Paul Quinn-Judge: I think the situation right now is very disturbing. I think we've seen a gradual decline and deterioration of the cease-fire probably since the beginning of this year. As you remember, it started off quite well in September when it finally got going, but violations are becoming greater on both sides. My feeling right now is that the only reason that we as journalists and the public as well are not hearing so much about the situation in the east is that neither Moscow nor Kyiv has any interest in publicizing the fact that there are daily skirmishes along the front line. There are almost certainly people dying every day on the front line -- military people, and unfortunately, still, rather a lot of civilians as far as we can make out. So I think it's going into a very disturbing negative trajectory
RFE/RL: Do you think that the situation in eastern Ukraine is on its way to becoming a frozen conflict?
Quinn-Judge: No, I think there are a lot of people who are complacently predicting in Europe, and Ukraine, and in Russia that we're heading for a frozen conflict. As you know, I've just been traveling along the line of separation, and what strikes me is any assumption that we are heading for a frozen conflict is for the moment, premature. One of the big problems with the line of separation is that it doesn't really separate anything. Troops are facing each other across very short distances in places like Avdiyivka, where it's maybe 50 meters. Therefore the risks of something eventually going out of control cannot be excluded. I'm not saying it's going to happen, I am saying we have too many troops on both sides of the border who are willing to fire at each other and retaliate for what they consider to be an attack by the other side. I think the situation is very volatile for that reason. And also, it is very disturbing to see so many people living directly on the line of separation, living often literally next door to the troops and therefore who are very frequently in the line of fire themselves.
RFE/RL: Is that what caused the incident earlier this week, when at least four civilians were killed in Olenivka?
Quinn-Judge: Well I think it is horrible, I think it's a tragedy, and this is going to happen as long as we have so many troops in close proximity to each other along the line of separation. In this case it was obviously artillery, or at least heavy mortars that killed the civilians. But I think at the moment the situation can degenerate at any point, and as usual, as we've seen so often in any war, people who suffer most are the civilians.
RFE/RL: The OSCE monitoring mission issued a report saying that the fire came from the "west-south-west" direction, but did not blame either side. What do you make of the OSCE's wording?
Quinn-Judge: Frankly, it doesn't worry me too much because you and I and anybody else who is interested can pick up a map and look at it [Editor's Note: Ukrainian troops are positioned west-south-west of the spot where the shelling occurred.] What the mission is trying to do is to some degree get in the way of whichever side is trying to fire and making sure at the very least that this is reported and registered later. I've no doubt that the OSCE is going to report back to the relevant governments about this particular tragedy and other ones like it. So, you know, they could be a little more daring in the language, but that's really not their job. Their job is to -- as much as possible -- get in the way of the potential warring sides and register violations on either side.

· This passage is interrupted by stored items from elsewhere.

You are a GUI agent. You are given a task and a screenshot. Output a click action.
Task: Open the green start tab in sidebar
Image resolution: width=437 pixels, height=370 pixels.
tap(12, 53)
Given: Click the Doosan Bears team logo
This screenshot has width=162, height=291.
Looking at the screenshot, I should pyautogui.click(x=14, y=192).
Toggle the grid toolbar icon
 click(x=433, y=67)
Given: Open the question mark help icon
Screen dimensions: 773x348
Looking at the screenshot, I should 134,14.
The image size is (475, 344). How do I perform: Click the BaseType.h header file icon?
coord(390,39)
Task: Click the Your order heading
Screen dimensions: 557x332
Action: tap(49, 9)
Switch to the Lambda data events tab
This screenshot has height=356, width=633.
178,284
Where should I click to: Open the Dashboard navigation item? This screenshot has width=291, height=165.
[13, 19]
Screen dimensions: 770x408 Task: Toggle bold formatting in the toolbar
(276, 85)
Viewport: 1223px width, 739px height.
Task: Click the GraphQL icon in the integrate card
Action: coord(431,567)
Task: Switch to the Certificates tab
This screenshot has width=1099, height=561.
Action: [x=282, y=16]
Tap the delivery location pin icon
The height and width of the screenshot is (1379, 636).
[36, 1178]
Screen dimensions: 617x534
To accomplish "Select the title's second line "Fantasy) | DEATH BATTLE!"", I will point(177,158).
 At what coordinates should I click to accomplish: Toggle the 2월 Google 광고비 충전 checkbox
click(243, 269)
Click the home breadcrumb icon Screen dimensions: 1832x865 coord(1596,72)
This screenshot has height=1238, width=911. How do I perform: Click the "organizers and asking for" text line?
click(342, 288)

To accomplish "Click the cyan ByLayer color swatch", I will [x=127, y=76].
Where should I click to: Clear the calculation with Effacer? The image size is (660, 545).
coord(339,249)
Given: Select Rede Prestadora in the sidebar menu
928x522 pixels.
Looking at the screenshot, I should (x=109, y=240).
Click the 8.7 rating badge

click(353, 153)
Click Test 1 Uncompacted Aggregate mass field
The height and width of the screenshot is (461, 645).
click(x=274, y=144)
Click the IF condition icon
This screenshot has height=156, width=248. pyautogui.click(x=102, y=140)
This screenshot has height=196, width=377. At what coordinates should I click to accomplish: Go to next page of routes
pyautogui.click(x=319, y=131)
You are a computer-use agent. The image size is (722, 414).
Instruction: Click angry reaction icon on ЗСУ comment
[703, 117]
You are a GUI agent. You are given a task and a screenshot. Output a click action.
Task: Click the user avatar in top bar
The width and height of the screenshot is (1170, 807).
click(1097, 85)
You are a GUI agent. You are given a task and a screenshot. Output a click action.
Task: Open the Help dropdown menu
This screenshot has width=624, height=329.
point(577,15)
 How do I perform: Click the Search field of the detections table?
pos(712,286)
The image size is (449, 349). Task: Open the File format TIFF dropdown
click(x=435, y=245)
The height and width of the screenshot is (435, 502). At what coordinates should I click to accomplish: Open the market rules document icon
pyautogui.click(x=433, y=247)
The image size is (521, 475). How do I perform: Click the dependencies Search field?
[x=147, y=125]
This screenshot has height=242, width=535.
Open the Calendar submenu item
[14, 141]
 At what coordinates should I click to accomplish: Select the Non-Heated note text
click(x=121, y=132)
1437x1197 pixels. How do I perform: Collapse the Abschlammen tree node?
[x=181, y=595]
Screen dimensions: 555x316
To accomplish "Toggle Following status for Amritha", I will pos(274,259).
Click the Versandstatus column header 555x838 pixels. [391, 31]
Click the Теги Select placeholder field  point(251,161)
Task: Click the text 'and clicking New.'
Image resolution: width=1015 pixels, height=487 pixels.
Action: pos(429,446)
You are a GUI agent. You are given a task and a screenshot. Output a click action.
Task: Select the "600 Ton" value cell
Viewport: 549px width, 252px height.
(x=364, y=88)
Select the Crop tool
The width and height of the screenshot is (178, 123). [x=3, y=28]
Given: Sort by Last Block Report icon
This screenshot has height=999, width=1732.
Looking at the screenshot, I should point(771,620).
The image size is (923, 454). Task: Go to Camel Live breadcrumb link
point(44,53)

RFE/RL: What do you think about the prospects of resolving this conflict? Which direction do you think it is going to go?
Quinn-Judge: I don't like to make predictions. What is clear is that the Ukrainian army is much more self-confident and probably much more competent and better-led on the front line than it was a year ago. There are young officers; they seem educated, they know their job. They also understand that if they tried to move forward very far, that that would invite a Russian response, not just a separatist response. I think the separatist military also is well aware that they are no longer any match for the Ukrainian army, but they depend on Russia to enforce and to support their side. At the moment it's a deadlock, and all the while, at some point, some leader in Moscow or elsewhere will decide that he has to show to the world who is really tough, who is really 'krutoy' ['cool and tough' in Russian] and it always worries me. At the moment we have a military stagnation where far too many people are dying and I'm sure we will see many more incidents like this week's death of civilians close to the front.
Interview conducted by RFE/RL Ukrainian Service correspondent Rostislav Khotin.